** Supplied material **
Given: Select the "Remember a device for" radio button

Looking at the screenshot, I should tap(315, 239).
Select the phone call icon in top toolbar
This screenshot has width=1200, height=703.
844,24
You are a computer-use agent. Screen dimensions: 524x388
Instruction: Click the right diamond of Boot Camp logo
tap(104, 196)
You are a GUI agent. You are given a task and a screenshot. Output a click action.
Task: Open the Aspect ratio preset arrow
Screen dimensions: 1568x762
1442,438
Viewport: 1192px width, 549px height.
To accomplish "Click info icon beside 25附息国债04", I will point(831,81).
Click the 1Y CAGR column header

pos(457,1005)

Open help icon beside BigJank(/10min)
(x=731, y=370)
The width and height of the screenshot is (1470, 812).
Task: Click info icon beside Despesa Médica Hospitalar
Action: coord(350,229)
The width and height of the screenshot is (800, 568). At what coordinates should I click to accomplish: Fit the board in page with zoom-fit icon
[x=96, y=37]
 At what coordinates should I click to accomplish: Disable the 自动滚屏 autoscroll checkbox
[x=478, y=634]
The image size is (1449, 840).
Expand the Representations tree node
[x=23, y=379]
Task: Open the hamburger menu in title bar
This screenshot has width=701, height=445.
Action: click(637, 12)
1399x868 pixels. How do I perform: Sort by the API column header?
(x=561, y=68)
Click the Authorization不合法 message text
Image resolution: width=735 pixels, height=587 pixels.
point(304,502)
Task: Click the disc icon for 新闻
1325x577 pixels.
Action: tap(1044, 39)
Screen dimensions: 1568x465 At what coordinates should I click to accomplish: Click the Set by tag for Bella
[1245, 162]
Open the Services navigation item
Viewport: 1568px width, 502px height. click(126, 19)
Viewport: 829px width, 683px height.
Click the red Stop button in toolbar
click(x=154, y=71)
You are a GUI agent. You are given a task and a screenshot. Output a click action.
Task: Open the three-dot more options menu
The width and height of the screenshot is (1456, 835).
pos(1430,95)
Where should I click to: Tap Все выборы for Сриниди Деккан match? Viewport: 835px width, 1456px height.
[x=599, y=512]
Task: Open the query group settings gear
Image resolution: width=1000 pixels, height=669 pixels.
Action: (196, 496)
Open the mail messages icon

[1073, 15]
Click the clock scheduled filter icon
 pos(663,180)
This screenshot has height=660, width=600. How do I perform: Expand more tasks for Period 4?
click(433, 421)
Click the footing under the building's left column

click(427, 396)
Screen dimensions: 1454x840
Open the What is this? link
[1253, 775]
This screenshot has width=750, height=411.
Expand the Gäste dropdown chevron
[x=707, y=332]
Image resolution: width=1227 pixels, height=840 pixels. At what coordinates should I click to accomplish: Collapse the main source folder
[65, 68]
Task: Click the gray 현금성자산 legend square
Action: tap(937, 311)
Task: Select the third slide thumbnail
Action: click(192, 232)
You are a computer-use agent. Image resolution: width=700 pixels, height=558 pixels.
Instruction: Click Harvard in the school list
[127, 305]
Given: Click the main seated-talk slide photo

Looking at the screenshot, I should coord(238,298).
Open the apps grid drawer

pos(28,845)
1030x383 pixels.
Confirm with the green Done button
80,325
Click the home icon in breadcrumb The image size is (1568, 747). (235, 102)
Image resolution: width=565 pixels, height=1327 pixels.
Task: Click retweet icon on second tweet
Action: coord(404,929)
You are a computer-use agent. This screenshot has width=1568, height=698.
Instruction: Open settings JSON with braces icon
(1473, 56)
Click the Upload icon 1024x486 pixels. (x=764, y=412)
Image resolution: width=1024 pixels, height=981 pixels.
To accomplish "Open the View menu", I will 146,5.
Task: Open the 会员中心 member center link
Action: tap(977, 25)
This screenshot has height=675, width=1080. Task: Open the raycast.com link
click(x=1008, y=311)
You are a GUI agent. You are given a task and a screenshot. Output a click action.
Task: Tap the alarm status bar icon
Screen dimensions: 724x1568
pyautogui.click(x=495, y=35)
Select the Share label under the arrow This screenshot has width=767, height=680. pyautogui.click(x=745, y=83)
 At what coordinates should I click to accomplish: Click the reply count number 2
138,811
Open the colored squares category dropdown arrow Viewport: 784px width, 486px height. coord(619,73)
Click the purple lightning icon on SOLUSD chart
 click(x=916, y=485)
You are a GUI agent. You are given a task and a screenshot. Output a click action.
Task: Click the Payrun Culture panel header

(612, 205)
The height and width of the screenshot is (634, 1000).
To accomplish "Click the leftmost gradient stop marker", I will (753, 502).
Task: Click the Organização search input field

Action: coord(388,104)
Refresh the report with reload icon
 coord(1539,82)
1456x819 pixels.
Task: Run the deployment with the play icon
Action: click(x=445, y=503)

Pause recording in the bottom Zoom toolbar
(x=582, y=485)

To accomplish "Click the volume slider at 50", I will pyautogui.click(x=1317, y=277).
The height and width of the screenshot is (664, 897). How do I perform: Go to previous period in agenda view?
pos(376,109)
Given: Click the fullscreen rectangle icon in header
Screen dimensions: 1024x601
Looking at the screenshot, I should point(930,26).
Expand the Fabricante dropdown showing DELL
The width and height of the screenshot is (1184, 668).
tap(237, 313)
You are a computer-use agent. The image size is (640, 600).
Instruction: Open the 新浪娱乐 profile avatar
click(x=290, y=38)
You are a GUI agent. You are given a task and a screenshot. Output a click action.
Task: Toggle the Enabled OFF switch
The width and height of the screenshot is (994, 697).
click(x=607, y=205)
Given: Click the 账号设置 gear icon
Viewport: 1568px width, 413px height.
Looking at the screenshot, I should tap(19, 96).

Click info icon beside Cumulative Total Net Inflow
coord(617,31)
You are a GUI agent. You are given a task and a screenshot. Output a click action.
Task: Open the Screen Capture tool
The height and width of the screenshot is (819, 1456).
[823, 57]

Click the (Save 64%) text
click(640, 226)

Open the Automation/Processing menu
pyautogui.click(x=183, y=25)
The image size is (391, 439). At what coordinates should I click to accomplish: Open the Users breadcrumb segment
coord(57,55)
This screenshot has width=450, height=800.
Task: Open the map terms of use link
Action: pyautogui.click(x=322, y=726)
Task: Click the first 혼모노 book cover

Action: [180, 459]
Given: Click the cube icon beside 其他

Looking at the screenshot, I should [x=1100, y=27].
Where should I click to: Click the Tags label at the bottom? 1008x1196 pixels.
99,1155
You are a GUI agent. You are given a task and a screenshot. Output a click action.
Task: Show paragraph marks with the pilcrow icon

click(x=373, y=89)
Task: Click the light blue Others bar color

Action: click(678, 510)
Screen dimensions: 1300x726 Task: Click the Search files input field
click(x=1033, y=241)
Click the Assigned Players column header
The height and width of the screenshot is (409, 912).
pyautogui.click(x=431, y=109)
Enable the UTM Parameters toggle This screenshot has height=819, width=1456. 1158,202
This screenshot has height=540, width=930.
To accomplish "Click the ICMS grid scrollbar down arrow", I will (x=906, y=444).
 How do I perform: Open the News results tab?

** Set problem **
Copy out every one of the entries above, word for word and line for line, with nothing changed.

** Finished exercise **
Given: Select the "Remember a device for" radio button

Looking at the screenshot, I should tap(315, 239).
Select the phone call icon in top toolbar
This screenshot has width=1200, height=703.
844,24
You are a computer-use agent. Screen dimensions: 524x388
Instruction: Click the right diamond of Boot Camp logo
tap(104, 196)
You are a GUI agent. You are given a task and a screenshot. Output a click action.
Task: Open the Aspect ratio preset arrow
Screen dimensions: 1568x762
1442,438
Viewport: 1192px width, 549px height.
To accomplish "Click info icon beside 25附息国债04", I will point(831,81).
Click the 1Y CAGR column header

pos(457,1005)

Open help icon beside BigJank(/10min)
(x=731, y=370)
The width and height of the screenshot is (1470, 812).
Task: Click info icon beside Despesa Médica Hospitalar
Action: coord(350,229)
The width and height of the screenshot is (800, 568). At what coordinates should I click to accomplish: Fit the board in page with zoom-fit icon
[x=96, y=37]
 At what coordinates should I click to accomplish: Disable the 自动滚屏 autoscroll checkbox
[x=478, y=634]
The image size is (1449, 840).
Expand the Representations tree node
[x=23, y=379]
Task: Open the hamburger menu in title bar
This screenshot has width=701, height=445.
Action: click(637, 12)
1399x868 pixels. How do I perform: Sort by the API column header?
(x=561, y=68)
Click the Authorization不合法 message text
Image resolution: width=735 pixels, height=587 pixels.
point(304,502)
Task: Click the disc icon for 新闻
1325x577 pixels.
Action: tap(1044, 39)
Screen dimensions: 1568x465 At what coordinates should I click to accomplish: Click the Set by tag for Bella
[1245, 162]
Open the Services navigation item
Viewport: 1568px width, 502px height. click(126, 19)
Viewport: 829px width, 683px height.
Click the red Stop button in toolbar
click(x=154, y=71)
You are a GUI agent. You are given a task and a screenshot. Output a click action.
Task: Open the three-dot more options menu
The width and height of the screenshot is (1456, 835).
pos(1430,95)
Where should I click to: Tap Все выборы for Сриниди Деккан match? Viewport: 835px width, 1456px height.
[x=599, y=512]
Task: Open the query group settings gear
Image resolution: width=1000 pixels, height=669 pixels.
Action: (196, 496)
Open the mail messages icon

[1073, 15]
Click the clock scheduled filter icon
 pos(663,180)
This screenshot has height=660, width=600. How do I perform: Expand more tasks for Period 4?
click(433, 421)
Click the footing under the building's left column

click(427, 396)
Screen dimensions: 1454x840
Open the What is this? link
[1253, 775]
This screenshot has width=750, height=411.
Expand the Gäste dropdown chevron
[x=707, y=332]
Image resolution: width=1227 pixels, height=840 pixels. At what coordinates should I click to accomplish: Collapse the main source folder
[65, 68]
Task: Click the gray 현금성자산 legend square
Action: tap(937, 311)
Task: Select the third slide thumbnail
Action: click(192, 232)
You are a computer-use agent. Image resolution: width=700 pixels, height=558 pixels.
Instruction: Click Harvard in the school list
[127, 305]
Given: Click the main seated-talk slide photo

Looking at the screenshot, I should coord(238,298).
Open the apps grid drawer

pos(28,845)
1030x383 pixels.
Confirm with the green Done button
80,325
Click the home icon in breadcrumb The image size is (1568, 747). (235, 102)
Image resolution: width=565 pixels, height=1327 pixels.
Task: Click retweet icon on second tweet
Action: coord(404,929)
You are a computer-use agent. This screenshot has width=1568, height=698.
Instruction: Open settings JSON with braces icon
(1473, 56)
Click the Upload icon 1024x486 pixels. (x=764, y=412)
Image resolution: width=1024 pixels, height=981 pixels.
To accomplish "Open the View menu", I will 146,5.
Task: Open the 会员中心 member center link
Action: tap(977, 25)
This screenshot has height=675, width=1080. Task: Open the raycast.com link
click(x=1008, y=311)
You are a GUI agent. You are given a task and a screenshot. Output a click action.
Task: Tap the alarm status bar icon
Screen dimensions: 724x1568
pyautogui.click(x=495, y=35)
Select the Share label under the arrow This screenshot has width=767, height=680. pyautogui.click(x=745, y=83)
 At what coordinates should I click to accomplish: Click the reply count number 2
138,811
Open the colored squares category dropdown arrow Viewport: 784px width, 486px height. coord(619,73)
Click the purple lightning icon on SOLUSD chart
 click(x=916, y=485)
You are a GUI agent. You are given a task and a screenshot. Output a click action.
Task: Click the Payrun Culture panel header

(612, 205)
The height and width of the screenshot is (634, 1000).
To accomplish "Click the leftmost gradient stop marker", I will (753, 502).
Task: Click the Organização search input field

Action: coord(388,104)
Refresh the report with reload icon
 coord(1539,82)
1456x819 pixels.
Task: Run the deployment with the play icon
Action: click(x=445, y=503)

Pause recording in the bottom Zoom toolbar
(x=582, y=485)

To accomplish "Click the volume slider at 50", I will pyautogui.click(x=1317, y=277).
The height and width of the screenshot is (664, 897). How do I perform: Go to previous period in agenda view?
pos(376,109)
Given: Click the fullscreen rectangle icon in header
Screen dimensions: 1024x601
Looking at the screenshot, I should point(930,26).
Expand the Fabricante dropdown showing DELL
The width and height of the screenshot is (1184, 668).
tap(237, 313)
You are a computer-use agent. The image size is (640, 600).
Instruction: Open the 新浪娱乐 profile avatar
click(x=290, y=38)
You are a GUI agent. You are given a task and a screenshot. Output a click action.
Task: Toggle the Enabled OFF switch
The width and height of the screenshot is (994, 697).
click(x=607, y=205)
Given: Click the 账号设置 gear icon
Viewport: 1568px width, 413px height.
Looking at the screenshot, I should tap(19, 96).

Click info icon beside Cumulative Total Net Inflow
coord(617,31)
You are a GUI agent. You are given a task and a screenshot. Output a click action.
Task: Open the Screen Capture tool
The height and width of the screenshot is (819, 1456).
[823, 57]

Click the (Save 64%) text
click(640, 226)

Open the Automation/Processing menu
pyautogui.click(x=183, y=25)
The image size is (391, 439). At what coordinates should I click to accomplish: Open the Users breadcrumb segment
coord(57,55)
This screenshot has width=450, height=800.
Task: Open the map terms of use link
Action: pyautogui.click(x=322, y=726)
Task: Click the first 혼모노 book cover

Action: [180, 459]
Given: Click the cube icon beside 其他

Looking at the screenshot, I should [x=1100, y=27].
Where should I click to: Click the Tags label at the bottom? 1008x1196 pixels.
99,1155
You are a GUI agent. You are given a task and a screenshot. Output a click action.
Task: Show paragraph marks with the pilcrow icon

click(x=373, y=89)
Task: Click the light blue Others bar color

Action: click(678, 510)
Screen dimensions: 1300x726 Task: Click the Search files input field
click(x=1033, y=241)
Click the Assigned Players column header
The height and width of the screenshot is (409, 912).
pyautogui.click(x=431, y=109)
Enable the UTM Parameters toggle This screenshot has height=819, width=1456. 1158,202
This screenshot has height=540, width=930.
To accomplish "Click the ICMS grid scrollbar down arrow", I will (x=906, y=444).
 How do I perform: Open the News results tab?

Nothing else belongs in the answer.